Sand dunes at Hanford area viewed from across the Columbia River at Ringold
Dunes are the faint light area in the satellite image (USGS)
Having grown up in eastern Washington I found that while traveling or living any distance from eastern Washington I frequently had to explain that eastern Washington is dry. In fact, large swaths of eastern Washington is desert. Parts of the east side basin are so dry that it is marginal for even sage brush to survive. And there are several areas of sand dunes in this dry landscape.
Hanford sand dunes and Columbia River.
Irrigated land on the east side of the river is irrigated via the Columbia Basin Project
The largest dune field in eastern Washington is on the U.S, Department of Energy Hanford Reserve. A fair bit of the dune area at Hanford has become stabilized with vegetation hinting that for a time the area was even drier. But the core area of the Hanford dunes still contains a large active dune field. Public entrance to the dune fields at Hanford is restricted since the Hanford area was established as a nuclear materials production site. I got a glimpse of the Hanford dunes from across the river on a recent landslide inspection adventure.

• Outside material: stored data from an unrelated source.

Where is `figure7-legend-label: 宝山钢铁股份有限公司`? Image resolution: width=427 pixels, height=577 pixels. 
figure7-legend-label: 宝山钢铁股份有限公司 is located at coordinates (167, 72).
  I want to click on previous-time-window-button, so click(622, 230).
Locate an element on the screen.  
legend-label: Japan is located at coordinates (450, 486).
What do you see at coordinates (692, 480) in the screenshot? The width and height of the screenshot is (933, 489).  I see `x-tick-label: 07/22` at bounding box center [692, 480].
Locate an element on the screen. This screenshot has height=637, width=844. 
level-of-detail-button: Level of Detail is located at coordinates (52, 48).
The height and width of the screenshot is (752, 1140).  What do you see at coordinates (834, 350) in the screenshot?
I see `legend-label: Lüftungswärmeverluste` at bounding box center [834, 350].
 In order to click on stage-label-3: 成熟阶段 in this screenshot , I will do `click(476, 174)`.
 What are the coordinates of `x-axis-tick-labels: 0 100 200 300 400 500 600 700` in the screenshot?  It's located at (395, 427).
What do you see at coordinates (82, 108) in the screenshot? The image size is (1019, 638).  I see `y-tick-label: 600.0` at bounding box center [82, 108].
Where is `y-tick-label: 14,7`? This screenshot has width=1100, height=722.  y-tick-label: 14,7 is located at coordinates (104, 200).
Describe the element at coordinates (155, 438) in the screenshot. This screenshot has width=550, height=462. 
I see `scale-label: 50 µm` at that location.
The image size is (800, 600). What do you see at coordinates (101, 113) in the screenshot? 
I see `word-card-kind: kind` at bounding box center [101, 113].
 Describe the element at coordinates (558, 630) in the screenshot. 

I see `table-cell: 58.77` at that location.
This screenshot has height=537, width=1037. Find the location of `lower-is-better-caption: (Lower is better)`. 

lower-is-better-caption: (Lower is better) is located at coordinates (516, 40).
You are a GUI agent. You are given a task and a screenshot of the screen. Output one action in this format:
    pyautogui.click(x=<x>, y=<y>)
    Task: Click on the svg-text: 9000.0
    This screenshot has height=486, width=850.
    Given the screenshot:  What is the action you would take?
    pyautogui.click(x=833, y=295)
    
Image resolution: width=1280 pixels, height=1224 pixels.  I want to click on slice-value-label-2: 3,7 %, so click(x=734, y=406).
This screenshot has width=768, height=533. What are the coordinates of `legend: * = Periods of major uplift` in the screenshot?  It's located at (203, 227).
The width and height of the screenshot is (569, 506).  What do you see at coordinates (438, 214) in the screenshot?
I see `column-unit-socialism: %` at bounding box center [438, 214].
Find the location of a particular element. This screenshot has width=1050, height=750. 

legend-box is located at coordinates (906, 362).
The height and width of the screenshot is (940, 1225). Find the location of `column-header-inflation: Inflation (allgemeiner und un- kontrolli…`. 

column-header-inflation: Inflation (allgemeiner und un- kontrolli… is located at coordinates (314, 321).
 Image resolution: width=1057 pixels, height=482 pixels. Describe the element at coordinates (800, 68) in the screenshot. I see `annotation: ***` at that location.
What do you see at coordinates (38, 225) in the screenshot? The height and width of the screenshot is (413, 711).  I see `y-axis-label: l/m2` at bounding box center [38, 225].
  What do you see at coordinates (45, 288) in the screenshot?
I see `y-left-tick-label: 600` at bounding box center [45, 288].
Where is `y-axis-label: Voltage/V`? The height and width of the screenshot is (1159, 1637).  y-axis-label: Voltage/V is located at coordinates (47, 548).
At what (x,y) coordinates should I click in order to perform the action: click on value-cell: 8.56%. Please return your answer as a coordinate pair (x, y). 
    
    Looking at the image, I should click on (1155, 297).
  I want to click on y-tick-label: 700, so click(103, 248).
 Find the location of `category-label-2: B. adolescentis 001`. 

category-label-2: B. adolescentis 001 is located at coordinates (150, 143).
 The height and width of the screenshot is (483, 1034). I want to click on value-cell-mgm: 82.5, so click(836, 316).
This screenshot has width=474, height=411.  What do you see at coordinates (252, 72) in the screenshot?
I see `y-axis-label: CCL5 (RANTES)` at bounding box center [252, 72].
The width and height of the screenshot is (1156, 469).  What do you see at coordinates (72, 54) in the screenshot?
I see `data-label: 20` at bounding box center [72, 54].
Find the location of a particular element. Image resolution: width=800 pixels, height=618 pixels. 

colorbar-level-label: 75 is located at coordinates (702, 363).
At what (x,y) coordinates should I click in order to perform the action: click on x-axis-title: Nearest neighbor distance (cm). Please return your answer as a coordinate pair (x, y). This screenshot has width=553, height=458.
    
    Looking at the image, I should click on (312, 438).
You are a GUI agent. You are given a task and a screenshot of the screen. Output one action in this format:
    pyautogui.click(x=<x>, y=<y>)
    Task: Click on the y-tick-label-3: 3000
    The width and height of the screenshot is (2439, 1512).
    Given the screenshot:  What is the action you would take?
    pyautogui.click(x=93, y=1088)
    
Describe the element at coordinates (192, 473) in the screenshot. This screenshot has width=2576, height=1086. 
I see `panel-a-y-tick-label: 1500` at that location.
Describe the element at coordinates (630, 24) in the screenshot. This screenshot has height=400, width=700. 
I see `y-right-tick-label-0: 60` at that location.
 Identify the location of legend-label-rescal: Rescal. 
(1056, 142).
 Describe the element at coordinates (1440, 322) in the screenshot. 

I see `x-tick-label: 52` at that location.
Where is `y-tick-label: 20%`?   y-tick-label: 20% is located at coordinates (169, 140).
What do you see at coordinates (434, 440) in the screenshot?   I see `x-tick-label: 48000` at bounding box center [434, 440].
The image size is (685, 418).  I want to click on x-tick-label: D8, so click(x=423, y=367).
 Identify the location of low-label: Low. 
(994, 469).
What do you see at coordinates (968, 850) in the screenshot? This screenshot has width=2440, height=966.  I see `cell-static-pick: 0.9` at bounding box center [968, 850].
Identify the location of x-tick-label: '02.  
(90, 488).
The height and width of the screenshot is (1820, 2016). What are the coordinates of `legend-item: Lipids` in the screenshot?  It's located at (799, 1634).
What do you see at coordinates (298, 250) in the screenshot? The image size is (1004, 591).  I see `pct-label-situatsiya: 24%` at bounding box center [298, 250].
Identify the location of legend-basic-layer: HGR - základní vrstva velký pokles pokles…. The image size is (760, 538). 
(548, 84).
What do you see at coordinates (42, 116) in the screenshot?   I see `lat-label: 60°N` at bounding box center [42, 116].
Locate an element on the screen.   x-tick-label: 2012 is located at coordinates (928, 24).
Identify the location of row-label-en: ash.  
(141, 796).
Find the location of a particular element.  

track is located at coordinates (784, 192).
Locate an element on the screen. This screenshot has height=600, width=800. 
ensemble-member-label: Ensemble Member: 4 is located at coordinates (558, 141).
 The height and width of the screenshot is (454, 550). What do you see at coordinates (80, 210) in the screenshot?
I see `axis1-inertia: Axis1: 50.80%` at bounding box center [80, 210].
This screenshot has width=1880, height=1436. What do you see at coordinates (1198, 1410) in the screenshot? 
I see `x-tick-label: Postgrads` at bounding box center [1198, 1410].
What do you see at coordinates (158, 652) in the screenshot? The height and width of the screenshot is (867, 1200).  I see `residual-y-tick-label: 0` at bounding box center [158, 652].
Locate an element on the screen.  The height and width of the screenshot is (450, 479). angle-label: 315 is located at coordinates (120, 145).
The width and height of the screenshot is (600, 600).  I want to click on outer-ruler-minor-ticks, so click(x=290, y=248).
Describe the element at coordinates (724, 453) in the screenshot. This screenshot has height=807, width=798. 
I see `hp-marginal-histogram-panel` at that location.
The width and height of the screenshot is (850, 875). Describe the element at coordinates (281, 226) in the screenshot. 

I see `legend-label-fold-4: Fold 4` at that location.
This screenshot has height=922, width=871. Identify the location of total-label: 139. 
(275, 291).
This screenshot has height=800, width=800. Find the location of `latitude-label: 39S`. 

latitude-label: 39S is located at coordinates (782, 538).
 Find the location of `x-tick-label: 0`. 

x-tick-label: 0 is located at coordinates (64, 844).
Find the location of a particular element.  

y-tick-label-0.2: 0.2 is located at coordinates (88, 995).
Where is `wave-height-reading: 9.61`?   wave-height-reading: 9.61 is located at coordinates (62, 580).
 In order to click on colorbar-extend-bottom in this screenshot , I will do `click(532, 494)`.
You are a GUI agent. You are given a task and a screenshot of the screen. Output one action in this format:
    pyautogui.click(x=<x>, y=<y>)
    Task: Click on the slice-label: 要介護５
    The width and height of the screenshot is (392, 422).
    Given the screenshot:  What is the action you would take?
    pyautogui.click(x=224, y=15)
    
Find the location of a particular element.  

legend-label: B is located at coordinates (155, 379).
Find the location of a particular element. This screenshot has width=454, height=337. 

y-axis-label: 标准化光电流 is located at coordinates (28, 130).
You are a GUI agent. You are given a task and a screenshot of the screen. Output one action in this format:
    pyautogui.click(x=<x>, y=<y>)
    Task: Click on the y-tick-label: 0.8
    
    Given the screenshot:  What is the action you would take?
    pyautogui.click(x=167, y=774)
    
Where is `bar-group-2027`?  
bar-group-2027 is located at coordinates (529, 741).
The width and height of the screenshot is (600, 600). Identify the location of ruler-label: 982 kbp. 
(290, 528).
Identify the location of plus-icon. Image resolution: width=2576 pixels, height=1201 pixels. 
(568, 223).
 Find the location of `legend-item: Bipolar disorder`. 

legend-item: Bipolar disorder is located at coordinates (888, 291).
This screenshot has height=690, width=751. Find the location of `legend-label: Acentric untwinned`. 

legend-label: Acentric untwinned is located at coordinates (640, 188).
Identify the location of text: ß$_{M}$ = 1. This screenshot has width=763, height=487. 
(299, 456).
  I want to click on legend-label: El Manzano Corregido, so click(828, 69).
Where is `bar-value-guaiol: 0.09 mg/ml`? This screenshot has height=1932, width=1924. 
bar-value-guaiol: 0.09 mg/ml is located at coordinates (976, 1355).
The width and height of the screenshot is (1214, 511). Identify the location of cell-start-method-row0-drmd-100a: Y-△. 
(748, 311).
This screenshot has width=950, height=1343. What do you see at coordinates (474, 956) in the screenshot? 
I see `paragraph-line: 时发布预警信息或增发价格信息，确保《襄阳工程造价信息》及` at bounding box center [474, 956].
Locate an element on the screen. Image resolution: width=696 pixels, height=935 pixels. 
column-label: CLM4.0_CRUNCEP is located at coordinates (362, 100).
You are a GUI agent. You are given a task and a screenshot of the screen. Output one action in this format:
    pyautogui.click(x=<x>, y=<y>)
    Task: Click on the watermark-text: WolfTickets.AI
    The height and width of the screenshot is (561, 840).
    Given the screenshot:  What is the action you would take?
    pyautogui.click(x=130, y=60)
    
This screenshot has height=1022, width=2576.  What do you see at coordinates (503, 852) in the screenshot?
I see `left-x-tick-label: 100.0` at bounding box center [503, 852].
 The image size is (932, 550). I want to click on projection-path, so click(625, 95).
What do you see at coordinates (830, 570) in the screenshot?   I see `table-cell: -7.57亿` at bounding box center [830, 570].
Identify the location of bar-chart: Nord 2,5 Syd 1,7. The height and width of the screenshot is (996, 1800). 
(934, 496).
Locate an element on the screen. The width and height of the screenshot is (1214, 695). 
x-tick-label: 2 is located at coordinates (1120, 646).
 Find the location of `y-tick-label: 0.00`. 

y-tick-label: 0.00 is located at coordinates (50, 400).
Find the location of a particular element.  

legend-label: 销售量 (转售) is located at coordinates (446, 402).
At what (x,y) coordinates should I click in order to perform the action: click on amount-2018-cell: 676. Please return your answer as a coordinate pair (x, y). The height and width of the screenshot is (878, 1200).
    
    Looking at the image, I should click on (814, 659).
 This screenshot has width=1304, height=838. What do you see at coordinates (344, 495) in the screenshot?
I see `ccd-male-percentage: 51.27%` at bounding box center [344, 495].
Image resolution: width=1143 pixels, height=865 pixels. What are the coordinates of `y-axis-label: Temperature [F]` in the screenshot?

The sand for these dunes is derived from from sands deposited by Missoula Flood waters that swept across the Hanford area depositing gravel, sand and silts. The dry climate and prevailing southwest winds has formed the dune fields which are slowly being blown into the Columbia River. Perhaps some of the sand from these dunes blown into the Columbia is now part of the sand dunes along the beaches of the southwest Washington coast.